Current state at my institution:
- Detection tools are “available as one input” but cannot be sole basis for misconduct charges
- Faculty can require process documentation (drafts, research notes)
- AI use for certain purposes (brainstorming, grammar) is permitted with disclosure
- AI use for generating submitted text is not permitted without explicit assignment design
The challenge is enforcement and consistency. Every faculty member interprets this differently. Some colleagues refuse to use any detection tools. Others rely on them heavily. Students get wildly different treatment depending on who teaches the section.
I’m curious how other institutions are approaching this. Is anyone getting it right? Or is everyone muddling through like we are?
Based on my conversations with colleagues across several institutions, everyone is muddling through. But some approaches work better than others.
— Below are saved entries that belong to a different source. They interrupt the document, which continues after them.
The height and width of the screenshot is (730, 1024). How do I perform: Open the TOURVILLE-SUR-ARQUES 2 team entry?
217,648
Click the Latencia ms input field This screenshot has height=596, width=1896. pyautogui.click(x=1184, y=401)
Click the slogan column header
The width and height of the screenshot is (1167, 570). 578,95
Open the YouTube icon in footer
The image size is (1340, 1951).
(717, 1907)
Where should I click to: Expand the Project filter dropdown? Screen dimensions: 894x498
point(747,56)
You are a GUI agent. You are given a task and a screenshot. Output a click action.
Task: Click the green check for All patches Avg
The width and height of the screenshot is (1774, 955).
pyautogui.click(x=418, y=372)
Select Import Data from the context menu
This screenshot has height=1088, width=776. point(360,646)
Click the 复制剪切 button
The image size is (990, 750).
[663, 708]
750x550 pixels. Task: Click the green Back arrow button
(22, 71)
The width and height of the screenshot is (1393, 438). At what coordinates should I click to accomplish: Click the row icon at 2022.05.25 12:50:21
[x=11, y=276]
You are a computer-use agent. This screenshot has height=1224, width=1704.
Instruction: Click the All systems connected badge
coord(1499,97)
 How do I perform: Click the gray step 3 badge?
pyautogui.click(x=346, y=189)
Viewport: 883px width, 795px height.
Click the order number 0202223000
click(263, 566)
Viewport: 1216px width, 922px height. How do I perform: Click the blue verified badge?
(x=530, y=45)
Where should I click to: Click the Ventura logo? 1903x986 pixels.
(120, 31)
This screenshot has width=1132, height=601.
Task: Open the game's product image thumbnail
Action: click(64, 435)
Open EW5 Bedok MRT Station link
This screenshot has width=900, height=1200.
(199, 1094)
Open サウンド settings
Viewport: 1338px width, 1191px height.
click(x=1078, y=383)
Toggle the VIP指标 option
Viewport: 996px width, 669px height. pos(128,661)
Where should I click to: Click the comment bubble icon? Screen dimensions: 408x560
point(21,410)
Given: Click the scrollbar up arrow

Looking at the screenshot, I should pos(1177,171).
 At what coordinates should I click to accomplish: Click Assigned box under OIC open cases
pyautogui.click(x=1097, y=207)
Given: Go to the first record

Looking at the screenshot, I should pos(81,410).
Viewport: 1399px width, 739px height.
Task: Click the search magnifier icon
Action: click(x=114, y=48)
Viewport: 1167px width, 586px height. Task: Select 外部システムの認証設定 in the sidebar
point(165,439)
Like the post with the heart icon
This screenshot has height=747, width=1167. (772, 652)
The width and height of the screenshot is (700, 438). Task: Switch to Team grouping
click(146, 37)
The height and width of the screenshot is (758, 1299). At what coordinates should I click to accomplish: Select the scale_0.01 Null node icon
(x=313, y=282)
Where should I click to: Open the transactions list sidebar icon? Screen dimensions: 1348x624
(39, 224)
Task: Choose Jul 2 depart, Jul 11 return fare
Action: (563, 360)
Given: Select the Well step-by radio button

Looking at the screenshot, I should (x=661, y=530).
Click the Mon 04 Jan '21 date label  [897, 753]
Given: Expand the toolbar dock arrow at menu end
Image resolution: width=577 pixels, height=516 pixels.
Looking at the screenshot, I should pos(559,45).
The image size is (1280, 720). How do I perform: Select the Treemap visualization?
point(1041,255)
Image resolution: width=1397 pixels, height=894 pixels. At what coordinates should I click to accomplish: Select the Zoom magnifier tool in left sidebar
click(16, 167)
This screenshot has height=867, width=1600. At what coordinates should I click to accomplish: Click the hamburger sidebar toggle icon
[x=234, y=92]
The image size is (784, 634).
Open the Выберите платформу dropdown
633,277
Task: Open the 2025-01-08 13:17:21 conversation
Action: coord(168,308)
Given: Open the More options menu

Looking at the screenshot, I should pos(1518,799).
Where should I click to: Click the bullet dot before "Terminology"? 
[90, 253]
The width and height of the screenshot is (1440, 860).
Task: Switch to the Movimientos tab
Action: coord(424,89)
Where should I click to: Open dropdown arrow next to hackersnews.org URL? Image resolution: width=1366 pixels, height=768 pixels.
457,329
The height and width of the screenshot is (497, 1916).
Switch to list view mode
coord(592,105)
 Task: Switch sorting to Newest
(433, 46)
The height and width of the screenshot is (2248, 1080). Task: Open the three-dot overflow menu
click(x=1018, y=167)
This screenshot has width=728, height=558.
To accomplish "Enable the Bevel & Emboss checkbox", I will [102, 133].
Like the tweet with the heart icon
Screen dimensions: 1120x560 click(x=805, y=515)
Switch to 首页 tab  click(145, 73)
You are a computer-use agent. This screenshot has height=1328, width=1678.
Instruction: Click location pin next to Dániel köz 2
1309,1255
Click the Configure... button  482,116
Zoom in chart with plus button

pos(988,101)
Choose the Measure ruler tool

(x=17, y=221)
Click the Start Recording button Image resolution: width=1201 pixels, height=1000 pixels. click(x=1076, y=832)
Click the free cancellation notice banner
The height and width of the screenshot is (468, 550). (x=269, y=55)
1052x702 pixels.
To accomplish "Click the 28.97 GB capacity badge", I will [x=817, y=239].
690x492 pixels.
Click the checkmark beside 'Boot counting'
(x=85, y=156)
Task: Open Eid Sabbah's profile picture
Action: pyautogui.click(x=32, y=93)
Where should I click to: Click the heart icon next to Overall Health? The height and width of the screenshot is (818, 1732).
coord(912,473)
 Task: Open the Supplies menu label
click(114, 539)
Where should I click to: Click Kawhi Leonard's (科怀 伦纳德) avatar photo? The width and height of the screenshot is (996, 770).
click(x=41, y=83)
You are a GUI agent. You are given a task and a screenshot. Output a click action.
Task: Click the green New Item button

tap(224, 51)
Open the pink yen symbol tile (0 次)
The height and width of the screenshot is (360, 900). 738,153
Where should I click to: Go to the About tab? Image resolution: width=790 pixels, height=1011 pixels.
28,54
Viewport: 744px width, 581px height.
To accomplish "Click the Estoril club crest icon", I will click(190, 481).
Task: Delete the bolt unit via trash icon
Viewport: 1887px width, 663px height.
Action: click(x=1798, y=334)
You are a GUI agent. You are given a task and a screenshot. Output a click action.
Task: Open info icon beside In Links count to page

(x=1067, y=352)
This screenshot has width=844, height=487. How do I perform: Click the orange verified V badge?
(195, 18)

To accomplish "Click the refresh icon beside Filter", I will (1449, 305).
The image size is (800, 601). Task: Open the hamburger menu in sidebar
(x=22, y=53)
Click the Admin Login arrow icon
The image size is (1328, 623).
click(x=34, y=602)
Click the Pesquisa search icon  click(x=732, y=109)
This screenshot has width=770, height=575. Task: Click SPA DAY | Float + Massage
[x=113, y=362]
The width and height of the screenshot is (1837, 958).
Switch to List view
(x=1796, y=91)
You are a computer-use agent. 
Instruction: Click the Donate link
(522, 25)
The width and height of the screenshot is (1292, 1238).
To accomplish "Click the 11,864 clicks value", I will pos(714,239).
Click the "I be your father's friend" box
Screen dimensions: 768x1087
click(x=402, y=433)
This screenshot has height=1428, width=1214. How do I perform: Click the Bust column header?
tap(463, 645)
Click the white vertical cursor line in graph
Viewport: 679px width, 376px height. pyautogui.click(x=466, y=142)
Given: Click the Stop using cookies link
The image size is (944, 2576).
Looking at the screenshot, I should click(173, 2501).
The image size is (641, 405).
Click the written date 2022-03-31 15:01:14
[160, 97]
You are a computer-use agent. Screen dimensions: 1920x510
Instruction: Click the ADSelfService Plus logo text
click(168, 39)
The most effective policies I’ve seen:
- Focus on process over product. Require visible writing processes rather than trying to detect AI in final submissions.
- Redesign assessments. Oral defenses, in-class components, iterative drafts with feedback. These are harder to game with AI.
- Train faculty. The biggest inconsistency comes from uneven understanding of what the tools can and cannot do.
The institutions struggling most are the ones trying to use detection tools as the primary enforcement mechanism.
My university (im in the US) went through a similar evolution. they started with a blanket ban, then moved to “permitted with disclosure,” then added the process documentation requirement. each iteration was better than the last
what actually changed the conversation was when a senior professor’s published work got flagged by the university’s own detection tool. suddenly the false positive problem became very real to the administration
High school perspective: we’ve basically given up on detection tools and moved entirely to process-based assessment. more in-class writing, conferences about their work, portfolios showing development over time
its significantly more work for teachers but the outcomes are better for everyone. students who use ai to draft and then understand the material through revision are actually learning. students who copy-paste chatgpt cant explain their work in a conference. the assessment method IS the detection
@jonahHex99 The conference/oral defense approach is probably the most AI-resistant assessment there is. Hard to scale for large lecture courses though. I’ve been experimenting with peer review sessions where students must explain and defend their writing choices to classmates. Similar principle, more scalable.
@SophieB_92 The “professor got flagged” moment is so predictable and yet so effective at shifting institutional perspective. Nothing like personal experience to cut through abstract policy debates.